Da piccolo ho praticato calcio ed uno dei miei primi allenatori, tale Mauro, citava alcune massime molto originali per spiegarci alla meglio schemi e movimenti da eseguire. Alcune particolarità ed alcuni insegnamenti, ancora oggi li ho bene in mente, del resto è stato il mio allenatore per svariati anni, personaggio burbero ma di cuore. Uno degli aspetti che lo mandava letteralmente fuori di testa, era se qualcuno gli domandava che numero di maglia avrebbe indossato il giorno della partita: lo vedevi cambiare espressione, urlare una serie di parolacce e gridarti in faccia che il numero di maglia è ininfluente, l’unico parametro da tenere in considerazione è che tale numero sia compreso dall’uno all’undici. Nel calcio di oggi questa particolarità è ampiamente superata, dietro le maglie indossate dai calciatori si nota un po’ di tutto, perfino i segni matematici, ormai non ci si fa mancare niente, ma all’epoca i titolari indossavano i completi dall’uno all’undici e chi sedeva in panchina aveva i numeri a seguire.

La sfida di questa sera apre di fatto il campionato di serie B stagione 2019-20, è l’anticipo del venerdì, non dico che sia il match dell’anno perché sarebbe una bestemmia bella e buona, però riveste calcisticamente un discreto interesse perché si affrontano una neo promossa dal curriculum nobile ed una seria pretendente al salto di categoria. Eppure ascoltando le trasmissioni sportive e leggendo qua e là i giornali, l’argomento principale è il numero di maglia di Icardi.  Sarò sbagliato io, si vive in un calcio che deve essere necessariamente spettacolo e non sport, dove perfino le esultanze dei giocatori sono studiate a tavolino, però siamo arrivati a preferire al calcio giocato, quello dei pettegolezzi e degli eccessi, quello volutamente plastificato, dove mogli, fidanzate e pseudo addetti ai lavori, decidono cosa è giusto o cosa è sbagliato dire e fare.

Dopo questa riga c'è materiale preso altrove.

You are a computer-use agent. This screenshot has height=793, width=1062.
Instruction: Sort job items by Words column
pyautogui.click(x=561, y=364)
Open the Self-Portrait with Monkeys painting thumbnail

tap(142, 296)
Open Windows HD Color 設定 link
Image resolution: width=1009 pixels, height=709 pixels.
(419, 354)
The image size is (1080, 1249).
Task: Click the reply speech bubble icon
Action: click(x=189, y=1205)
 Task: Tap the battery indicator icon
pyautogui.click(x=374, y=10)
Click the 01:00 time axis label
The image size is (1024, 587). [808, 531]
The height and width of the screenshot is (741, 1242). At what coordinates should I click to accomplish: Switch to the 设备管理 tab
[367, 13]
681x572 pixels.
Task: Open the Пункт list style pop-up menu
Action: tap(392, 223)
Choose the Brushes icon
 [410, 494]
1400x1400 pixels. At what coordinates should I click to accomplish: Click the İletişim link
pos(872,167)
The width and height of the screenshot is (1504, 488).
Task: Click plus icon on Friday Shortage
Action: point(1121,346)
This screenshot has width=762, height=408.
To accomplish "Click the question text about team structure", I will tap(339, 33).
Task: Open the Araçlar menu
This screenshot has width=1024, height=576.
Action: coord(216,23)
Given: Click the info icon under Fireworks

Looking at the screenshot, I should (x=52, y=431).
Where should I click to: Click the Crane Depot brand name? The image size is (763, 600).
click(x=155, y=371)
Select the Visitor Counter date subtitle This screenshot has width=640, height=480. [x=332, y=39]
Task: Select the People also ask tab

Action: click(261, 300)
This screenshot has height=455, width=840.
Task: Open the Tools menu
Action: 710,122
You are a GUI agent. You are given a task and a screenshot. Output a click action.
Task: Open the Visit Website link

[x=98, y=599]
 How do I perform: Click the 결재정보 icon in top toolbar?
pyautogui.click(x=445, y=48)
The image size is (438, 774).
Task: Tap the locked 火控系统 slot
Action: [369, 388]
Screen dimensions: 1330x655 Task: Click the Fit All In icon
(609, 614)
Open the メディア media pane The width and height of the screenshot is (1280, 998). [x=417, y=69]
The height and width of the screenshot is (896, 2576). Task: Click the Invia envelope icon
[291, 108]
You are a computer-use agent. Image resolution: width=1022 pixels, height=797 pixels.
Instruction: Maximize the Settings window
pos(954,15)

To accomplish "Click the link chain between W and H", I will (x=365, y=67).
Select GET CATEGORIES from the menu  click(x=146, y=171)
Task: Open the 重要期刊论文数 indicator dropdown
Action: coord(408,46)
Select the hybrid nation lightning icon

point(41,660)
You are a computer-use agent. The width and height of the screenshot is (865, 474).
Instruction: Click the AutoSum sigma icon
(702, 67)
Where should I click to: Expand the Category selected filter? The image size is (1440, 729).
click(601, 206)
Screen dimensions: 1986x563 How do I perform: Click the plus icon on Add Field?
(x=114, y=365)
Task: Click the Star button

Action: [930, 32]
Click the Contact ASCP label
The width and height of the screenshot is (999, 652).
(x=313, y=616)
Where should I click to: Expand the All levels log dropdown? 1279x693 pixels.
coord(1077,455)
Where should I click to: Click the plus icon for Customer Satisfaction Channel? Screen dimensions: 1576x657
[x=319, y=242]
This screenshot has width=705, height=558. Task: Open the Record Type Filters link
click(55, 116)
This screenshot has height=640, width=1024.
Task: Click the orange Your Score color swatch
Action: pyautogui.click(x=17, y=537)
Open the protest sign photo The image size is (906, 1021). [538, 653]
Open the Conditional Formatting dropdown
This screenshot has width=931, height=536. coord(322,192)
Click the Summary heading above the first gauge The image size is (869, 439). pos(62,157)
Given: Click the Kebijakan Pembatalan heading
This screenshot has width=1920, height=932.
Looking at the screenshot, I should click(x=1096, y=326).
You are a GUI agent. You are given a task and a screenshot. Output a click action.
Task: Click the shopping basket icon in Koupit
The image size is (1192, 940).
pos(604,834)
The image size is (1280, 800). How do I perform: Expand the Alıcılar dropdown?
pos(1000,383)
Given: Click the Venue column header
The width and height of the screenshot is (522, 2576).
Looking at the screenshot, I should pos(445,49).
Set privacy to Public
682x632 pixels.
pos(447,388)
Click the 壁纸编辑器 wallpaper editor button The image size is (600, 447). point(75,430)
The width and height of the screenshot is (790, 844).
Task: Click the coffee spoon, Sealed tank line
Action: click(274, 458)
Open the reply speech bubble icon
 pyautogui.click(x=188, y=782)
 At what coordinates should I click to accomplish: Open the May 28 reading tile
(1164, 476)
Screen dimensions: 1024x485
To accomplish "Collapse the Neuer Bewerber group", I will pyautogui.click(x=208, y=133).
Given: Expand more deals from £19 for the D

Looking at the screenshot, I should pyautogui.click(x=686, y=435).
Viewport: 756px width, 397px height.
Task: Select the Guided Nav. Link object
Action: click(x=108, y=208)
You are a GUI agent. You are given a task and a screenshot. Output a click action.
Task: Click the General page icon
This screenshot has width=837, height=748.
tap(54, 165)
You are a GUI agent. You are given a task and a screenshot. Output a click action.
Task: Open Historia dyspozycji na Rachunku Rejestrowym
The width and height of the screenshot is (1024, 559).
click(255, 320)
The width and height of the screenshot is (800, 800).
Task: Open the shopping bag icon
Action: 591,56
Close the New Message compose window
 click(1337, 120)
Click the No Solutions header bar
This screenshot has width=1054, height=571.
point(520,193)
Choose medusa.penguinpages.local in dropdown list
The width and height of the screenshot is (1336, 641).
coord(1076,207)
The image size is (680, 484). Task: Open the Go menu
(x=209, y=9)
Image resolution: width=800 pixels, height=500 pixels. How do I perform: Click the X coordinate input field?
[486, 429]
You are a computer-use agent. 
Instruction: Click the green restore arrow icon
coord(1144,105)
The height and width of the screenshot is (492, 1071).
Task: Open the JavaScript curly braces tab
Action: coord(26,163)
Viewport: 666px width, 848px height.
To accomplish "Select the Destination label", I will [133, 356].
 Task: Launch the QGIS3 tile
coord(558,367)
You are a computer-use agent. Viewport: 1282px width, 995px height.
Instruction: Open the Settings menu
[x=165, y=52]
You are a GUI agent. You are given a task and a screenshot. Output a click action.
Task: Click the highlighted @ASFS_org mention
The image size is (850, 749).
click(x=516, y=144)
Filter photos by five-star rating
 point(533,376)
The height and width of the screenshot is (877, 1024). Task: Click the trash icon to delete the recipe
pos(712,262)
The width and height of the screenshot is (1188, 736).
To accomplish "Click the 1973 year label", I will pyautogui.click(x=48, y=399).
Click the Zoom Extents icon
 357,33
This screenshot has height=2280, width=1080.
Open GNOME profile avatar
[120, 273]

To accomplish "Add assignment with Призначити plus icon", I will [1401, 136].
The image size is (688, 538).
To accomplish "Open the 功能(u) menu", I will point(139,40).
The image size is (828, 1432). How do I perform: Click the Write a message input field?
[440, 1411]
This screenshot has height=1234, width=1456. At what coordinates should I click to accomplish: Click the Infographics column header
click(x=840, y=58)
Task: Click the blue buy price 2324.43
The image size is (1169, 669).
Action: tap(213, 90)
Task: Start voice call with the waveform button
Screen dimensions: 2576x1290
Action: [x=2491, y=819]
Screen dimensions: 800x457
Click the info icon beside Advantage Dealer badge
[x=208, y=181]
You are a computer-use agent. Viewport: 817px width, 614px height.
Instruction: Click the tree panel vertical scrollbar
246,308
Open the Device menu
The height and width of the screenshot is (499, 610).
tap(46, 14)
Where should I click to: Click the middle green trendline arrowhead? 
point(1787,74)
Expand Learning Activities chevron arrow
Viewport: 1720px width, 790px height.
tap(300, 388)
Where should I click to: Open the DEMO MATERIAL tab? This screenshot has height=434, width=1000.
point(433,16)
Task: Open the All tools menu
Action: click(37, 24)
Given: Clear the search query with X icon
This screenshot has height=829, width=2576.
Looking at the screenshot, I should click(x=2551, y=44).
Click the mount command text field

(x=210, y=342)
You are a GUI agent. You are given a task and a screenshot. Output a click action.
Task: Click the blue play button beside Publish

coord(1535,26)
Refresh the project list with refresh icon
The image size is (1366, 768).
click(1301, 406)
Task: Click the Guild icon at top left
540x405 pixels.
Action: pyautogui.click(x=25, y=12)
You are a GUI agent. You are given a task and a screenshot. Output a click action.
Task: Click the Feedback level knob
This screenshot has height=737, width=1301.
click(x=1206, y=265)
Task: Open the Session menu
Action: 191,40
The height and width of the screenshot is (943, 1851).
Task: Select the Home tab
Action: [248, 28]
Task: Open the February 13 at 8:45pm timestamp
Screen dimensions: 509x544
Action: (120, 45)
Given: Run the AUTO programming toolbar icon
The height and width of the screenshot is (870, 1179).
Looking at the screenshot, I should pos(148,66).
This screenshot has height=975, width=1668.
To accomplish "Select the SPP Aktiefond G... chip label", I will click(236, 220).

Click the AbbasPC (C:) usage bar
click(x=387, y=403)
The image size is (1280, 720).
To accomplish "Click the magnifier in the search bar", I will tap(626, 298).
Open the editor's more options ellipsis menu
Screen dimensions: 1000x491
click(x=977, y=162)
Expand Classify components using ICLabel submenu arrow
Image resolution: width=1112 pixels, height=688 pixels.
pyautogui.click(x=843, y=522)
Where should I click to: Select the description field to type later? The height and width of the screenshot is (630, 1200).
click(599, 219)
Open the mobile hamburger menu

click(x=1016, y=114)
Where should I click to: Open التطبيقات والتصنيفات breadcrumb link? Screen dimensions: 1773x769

Tanto per fare un esempio, qualche anno fa un ciclista italiano ottenne un ottimo risultato sportivo e fece notizia, eppure mi ricordo che un noto quotidiano sportivo nazionale aveva in prima pagina la notizia del nuovo taglio di capelli di Bobo Vieri. E qui viene immediatamente spontanea la domanda di come un bambino possa realmente interessarsi alle sorti di uno sport e di una squadra quando si privilegia non l’aspetto ludico ma quello economico. Senza fare sermoni sugli ultras e su quei valori che teoricamente, e spesso anche praticamente vengono seguiti e sbandierati ai quattro venti, ma ancora ha un senso intendere il calcio come sport e non come una qualsiasi fonte di reddito? È completamente sbagliato dire che sportivi, tifosi ed ultras che seguono dal vivo le partite oppure pagano gli abbonamenti televisivi, sono in realtà polli da spennare e non una potenziale forza del club di appartenenza? Ed infine, come successo in Inghilterra con la riforma Thatcher, anche in Italia c’è un progetto futuristico per allontanare gli ultras dagli stadi tentando di sostituirli con una classe sociale agiata e desiderosa di spendere tempo e soldi per godersi uno spettacolo?

Guardo le due tifoserie che hanno aperto il sipario del campionato e cosa noto? Passione, quella sicuramente perché altrimenti non si spiega come si possa partire da Benevento, arrivare a Pisa, sciropparsi un bel tot di chilometri per vedere novanta minuti di partita. Ma c’è la condivisione di intenti, quello spirito aggregativo che ti porta a viaggiare e letteralmente emozionarsi quando si è su quei gradoni.

Da parte dei padroni di casa come non rimarcare la splendida organizzazione di curva ed una continua ricerca dell’inclusione, una continua chiamata a raccolta sia dei tifosi che si sistemano ai lati della curva, sia di quei tifosi che popolano la gradinata che a loro volta sono ben felici di partecipare al tifo e cercare di influire sul risultato. Perché alla fine chi frequenta gli stadi e soprattutto la curva cosa chiede? Semplicemente essere un attore protagonista, partecipare attivamente all’evento, poter condividere delle emozioni con amici e vicini di posto. Cose semplici, per qualcuno scontate, ma tra biglietti nominali, settori chiusi e limitazioni varie, è ancora possibile vivere queste emozioni? Il recente decreto sicurezza bis ci offre lo spunto per immaginarsi un prossimo futuro, sperando che una punta di pessimismo non assomigli troppo ad una fetta di realismo. Non se ne sente il bisogno e neanche la necessità.